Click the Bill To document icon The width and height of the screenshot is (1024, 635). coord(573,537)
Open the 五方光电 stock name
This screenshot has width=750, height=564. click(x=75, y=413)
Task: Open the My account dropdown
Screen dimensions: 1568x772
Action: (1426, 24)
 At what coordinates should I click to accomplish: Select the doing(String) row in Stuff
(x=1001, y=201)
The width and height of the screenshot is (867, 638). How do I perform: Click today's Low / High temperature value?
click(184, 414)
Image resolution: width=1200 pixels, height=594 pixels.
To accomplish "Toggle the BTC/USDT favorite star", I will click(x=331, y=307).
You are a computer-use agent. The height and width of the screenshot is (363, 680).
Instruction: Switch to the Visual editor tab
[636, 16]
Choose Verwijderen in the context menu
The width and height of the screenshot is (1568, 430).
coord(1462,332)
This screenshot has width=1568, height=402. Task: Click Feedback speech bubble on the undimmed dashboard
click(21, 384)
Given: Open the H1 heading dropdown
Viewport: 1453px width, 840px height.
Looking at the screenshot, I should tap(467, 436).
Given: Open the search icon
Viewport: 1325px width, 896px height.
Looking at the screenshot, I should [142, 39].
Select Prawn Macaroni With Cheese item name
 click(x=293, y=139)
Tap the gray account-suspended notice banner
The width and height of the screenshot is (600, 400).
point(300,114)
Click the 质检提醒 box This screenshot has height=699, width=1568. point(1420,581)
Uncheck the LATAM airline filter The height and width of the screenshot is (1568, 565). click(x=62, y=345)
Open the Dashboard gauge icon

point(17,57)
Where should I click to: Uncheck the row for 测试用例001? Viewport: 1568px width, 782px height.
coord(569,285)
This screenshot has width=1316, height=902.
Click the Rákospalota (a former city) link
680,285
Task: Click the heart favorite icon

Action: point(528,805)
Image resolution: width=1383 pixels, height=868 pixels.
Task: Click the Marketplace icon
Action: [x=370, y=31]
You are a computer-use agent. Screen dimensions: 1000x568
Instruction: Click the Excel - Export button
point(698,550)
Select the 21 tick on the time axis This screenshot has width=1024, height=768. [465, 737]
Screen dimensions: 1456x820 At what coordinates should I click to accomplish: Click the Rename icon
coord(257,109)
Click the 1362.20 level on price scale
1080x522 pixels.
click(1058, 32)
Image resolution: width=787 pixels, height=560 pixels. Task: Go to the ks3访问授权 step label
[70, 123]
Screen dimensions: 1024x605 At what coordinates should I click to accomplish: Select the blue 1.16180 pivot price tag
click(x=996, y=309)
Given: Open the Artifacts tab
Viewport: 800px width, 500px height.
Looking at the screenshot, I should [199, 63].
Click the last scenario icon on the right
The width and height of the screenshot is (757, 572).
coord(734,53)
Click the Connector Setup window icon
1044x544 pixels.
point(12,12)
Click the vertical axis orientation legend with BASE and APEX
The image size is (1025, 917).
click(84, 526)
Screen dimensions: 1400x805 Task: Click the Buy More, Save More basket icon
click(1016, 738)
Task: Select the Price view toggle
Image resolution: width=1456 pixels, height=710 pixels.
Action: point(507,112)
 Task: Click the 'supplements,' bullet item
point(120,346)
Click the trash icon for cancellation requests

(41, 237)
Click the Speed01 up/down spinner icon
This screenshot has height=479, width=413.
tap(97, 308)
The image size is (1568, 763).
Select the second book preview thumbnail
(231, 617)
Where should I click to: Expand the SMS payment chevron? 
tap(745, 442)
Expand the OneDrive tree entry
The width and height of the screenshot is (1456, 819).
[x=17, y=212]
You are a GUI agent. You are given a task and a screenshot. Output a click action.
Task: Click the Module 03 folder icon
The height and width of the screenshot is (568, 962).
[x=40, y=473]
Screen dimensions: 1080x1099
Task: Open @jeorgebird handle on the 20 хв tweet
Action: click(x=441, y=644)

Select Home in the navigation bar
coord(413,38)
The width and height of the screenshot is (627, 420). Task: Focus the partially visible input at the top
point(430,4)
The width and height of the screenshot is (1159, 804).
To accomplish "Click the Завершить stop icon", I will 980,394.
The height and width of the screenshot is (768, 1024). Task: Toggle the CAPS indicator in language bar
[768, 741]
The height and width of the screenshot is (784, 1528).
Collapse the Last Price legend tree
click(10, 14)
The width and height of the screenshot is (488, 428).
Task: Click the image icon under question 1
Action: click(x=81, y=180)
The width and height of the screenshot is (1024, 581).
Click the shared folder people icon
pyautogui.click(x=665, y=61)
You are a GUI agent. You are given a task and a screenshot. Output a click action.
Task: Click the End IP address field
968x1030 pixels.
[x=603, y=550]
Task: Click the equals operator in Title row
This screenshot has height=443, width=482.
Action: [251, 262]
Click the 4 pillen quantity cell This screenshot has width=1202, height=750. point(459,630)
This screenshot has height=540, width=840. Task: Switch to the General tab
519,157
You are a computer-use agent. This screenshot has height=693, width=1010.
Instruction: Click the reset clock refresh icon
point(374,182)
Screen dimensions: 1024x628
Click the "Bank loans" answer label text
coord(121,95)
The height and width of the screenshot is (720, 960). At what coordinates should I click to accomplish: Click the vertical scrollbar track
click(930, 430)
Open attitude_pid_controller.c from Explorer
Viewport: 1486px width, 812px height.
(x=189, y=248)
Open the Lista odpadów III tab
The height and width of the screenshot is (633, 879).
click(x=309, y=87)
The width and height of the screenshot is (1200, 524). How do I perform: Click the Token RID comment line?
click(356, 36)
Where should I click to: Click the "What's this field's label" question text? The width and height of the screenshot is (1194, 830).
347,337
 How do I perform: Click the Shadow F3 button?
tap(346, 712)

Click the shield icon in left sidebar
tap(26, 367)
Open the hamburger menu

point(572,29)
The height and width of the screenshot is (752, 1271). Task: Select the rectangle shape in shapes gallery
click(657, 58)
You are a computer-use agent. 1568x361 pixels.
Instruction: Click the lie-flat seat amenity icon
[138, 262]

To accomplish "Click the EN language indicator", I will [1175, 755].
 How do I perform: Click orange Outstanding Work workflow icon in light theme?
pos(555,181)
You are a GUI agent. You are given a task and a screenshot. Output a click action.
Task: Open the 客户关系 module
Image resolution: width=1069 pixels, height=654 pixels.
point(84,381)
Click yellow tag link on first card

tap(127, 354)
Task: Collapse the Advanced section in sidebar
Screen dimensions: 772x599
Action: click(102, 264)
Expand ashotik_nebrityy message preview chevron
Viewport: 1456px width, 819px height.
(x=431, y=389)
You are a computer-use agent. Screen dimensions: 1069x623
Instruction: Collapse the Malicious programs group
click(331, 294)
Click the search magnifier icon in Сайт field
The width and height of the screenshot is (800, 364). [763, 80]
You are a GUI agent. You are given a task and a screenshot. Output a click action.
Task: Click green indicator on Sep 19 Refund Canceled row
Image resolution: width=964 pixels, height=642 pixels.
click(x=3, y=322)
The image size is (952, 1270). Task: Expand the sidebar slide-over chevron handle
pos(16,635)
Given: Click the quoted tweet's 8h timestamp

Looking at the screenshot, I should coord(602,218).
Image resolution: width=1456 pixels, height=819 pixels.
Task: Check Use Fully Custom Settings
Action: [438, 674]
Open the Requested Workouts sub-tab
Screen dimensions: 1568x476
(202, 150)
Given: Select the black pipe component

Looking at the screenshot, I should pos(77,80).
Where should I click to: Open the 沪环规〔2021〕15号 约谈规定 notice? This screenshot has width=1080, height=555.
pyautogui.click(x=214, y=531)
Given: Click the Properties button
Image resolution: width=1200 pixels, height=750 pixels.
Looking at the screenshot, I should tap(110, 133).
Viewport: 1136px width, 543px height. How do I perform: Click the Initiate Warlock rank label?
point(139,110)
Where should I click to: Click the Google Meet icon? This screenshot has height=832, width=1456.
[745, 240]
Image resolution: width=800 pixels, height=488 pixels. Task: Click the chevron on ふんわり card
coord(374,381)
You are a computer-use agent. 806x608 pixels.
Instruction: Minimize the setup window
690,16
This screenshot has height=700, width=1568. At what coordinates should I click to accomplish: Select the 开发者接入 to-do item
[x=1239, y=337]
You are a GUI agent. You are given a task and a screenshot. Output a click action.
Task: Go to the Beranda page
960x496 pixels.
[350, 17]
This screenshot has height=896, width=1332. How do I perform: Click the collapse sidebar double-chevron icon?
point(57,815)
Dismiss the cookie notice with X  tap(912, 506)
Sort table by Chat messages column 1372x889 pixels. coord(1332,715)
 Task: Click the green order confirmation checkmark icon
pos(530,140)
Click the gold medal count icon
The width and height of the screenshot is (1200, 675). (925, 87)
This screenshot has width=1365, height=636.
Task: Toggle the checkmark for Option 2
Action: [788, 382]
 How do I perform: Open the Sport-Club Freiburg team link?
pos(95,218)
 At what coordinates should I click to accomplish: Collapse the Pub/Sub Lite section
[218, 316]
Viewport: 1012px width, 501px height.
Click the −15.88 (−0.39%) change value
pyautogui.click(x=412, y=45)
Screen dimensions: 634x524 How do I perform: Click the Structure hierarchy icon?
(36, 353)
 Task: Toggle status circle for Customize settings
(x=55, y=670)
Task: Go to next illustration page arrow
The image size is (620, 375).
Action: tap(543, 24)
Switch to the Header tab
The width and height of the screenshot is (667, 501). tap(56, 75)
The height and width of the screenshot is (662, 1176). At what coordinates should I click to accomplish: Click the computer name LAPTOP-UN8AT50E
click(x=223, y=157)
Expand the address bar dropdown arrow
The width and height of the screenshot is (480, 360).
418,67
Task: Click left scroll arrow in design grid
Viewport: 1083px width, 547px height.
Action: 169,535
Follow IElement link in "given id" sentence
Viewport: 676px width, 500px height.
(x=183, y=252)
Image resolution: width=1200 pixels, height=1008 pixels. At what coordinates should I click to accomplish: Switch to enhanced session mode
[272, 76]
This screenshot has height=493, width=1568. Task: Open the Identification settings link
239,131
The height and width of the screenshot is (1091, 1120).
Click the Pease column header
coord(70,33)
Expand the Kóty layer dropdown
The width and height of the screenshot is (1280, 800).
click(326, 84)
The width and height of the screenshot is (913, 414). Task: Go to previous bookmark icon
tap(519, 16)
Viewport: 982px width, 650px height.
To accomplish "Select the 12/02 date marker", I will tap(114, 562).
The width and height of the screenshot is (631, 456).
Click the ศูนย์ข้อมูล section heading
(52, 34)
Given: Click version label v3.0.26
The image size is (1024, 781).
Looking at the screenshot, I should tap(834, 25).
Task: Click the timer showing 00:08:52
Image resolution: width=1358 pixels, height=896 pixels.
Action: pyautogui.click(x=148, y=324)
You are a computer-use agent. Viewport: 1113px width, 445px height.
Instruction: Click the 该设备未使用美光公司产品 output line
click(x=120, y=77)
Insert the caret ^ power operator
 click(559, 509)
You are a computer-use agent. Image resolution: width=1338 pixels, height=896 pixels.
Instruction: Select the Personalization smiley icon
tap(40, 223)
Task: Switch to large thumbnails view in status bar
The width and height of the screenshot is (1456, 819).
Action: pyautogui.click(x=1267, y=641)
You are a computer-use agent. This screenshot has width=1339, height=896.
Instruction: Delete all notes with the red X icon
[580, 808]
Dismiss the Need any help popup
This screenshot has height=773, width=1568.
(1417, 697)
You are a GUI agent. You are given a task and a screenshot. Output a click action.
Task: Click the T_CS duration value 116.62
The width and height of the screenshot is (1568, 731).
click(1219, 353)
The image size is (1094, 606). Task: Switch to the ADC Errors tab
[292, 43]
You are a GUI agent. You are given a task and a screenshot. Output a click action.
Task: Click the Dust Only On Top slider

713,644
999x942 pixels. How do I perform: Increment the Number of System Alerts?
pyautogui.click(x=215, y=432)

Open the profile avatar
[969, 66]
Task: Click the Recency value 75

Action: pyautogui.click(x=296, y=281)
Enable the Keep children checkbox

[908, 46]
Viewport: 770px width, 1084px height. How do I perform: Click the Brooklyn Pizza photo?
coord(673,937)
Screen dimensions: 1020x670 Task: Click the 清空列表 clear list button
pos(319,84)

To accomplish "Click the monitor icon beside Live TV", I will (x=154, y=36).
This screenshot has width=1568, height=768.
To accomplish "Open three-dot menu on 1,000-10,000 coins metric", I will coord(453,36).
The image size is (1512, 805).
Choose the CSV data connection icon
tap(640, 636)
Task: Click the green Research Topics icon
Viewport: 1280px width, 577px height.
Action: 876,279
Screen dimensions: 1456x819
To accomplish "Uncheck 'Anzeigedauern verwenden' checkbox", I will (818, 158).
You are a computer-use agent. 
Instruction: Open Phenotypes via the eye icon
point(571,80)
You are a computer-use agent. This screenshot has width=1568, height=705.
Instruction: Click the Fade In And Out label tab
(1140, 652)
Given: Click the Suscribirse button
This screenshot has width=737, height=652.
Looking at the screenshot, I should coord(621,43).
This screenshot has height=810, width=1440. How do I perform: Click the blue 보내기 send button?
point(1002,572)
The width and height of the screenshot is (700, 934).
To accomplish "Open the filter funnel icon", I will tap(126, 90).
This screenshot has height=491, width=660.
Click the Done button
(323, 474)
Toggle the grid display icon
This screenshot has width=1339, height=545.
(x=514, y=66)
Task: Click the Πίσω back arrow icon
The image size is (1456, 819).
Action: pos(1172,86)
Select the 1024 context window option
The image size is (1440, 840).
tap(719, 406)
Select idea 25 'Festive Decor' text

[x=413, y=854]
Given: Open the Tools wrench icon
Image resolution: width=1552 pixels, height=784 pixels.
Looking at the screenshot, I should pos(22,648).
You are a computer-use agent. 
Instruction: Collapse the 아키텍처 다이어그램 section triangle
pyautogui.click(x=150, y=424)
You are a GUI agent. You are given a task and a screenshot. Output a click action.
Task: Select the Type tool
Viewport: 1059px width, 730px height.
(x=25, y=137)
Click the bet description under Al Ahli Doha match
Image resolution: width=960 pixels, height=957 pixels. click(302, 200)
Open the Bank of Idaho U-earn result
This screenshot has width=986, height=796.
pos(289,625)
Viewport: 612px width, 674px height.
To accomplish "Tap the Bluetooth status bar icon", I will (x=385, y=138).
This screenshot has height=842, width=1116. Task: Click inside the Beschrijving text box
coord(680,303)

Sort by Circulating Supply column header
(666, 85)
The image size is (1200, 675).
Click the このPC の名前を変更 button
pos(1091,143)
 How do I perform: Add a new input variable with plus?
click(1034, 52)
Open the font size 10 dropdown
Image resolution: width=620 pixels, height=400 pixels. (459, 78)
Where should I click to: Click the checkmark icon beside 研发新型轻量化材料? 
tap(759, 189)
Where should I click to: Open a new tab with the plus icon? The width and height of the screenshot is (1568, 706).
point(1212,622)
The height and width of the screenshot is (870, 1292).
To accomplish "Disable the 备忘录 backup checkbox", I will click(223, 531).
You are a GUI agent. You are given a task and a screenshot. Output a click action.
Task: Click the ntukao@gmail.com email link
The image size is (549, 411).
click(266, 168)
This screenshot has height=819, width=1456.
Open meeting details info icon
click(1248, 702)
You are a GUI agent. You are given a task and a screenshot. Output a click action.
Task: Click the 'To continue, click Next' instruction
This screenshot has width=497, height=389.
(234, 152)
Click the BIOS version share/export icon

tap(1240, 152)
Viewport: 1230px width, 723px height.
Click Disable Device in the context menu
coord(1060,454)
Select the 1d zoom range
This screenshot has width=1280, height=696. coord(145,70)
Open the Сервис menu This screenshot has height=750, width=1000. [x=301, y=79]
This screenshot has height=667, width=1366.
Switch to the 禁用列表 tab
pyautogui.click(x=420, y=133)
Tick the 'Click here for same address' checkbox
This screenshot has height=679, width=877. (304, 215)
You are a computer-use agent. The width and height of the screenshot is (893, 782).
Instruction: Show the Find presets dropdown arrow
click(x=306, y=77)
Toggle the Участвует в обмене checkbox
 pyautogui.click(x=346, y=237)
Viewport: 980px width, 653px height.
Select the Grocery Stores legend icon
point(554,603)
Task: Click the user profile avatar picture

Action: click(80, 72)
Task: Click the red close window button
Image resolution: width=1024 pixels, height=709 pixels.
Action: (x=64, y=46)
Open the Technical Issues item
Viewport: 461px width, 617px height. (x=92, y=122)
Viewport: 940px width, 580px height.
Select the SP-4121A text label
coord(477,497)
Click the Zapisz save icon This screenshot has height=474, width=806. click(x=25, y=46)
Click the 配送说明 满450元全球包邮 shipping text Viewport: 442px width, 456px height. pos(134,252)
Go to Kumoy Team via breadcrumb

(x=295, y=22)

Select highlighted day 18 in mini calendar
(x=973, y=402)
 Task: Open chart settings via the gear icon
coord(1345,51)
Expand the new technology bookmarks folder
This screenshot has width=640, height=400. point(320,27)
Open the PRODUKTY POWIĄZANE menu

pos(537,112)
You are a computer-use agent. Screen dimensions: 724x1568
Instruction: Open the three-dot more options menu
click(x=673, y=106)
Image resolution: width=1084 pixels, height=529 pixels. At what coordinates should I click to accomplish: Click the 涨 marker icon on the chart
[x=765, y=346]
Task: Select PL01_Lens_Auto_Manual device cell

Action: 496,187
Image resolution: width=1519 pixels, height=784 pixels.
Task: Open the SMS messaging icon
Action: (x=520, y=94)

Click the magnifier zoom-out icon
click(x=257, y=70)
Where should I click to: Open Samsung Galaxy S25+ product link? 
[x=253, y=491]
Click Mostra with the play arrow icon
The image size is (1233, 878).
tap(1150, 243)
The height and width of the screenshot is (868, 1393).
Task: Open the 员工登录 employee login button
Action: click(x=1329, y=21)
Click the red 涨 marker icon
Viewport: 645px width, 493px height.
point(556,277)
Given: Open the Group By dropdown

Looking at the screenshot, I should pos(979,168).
--------------------
* **What you should do**
Swap "gear icon" for "cog icon" in the stretch from the line containing "Task: Open chart settings via the gear icon" through the line containing "click(x=673, y=106)". Give back only those lines, with everything else left unchanged.

* **Solution to the exercise**
 Task: Open chart settings via the cog icon
coord(1345,51)
Expand the new technology bookmarks folder
This screenshot has width=640, height=400. point(320,27)
Open the PRODUKTY POWIĄZANE menu

pos(537,112)
You are a computer-use agent. Screen dimensions: 724x1568
Instruction: Open the three-dot more options menu
click(x=673, y=106)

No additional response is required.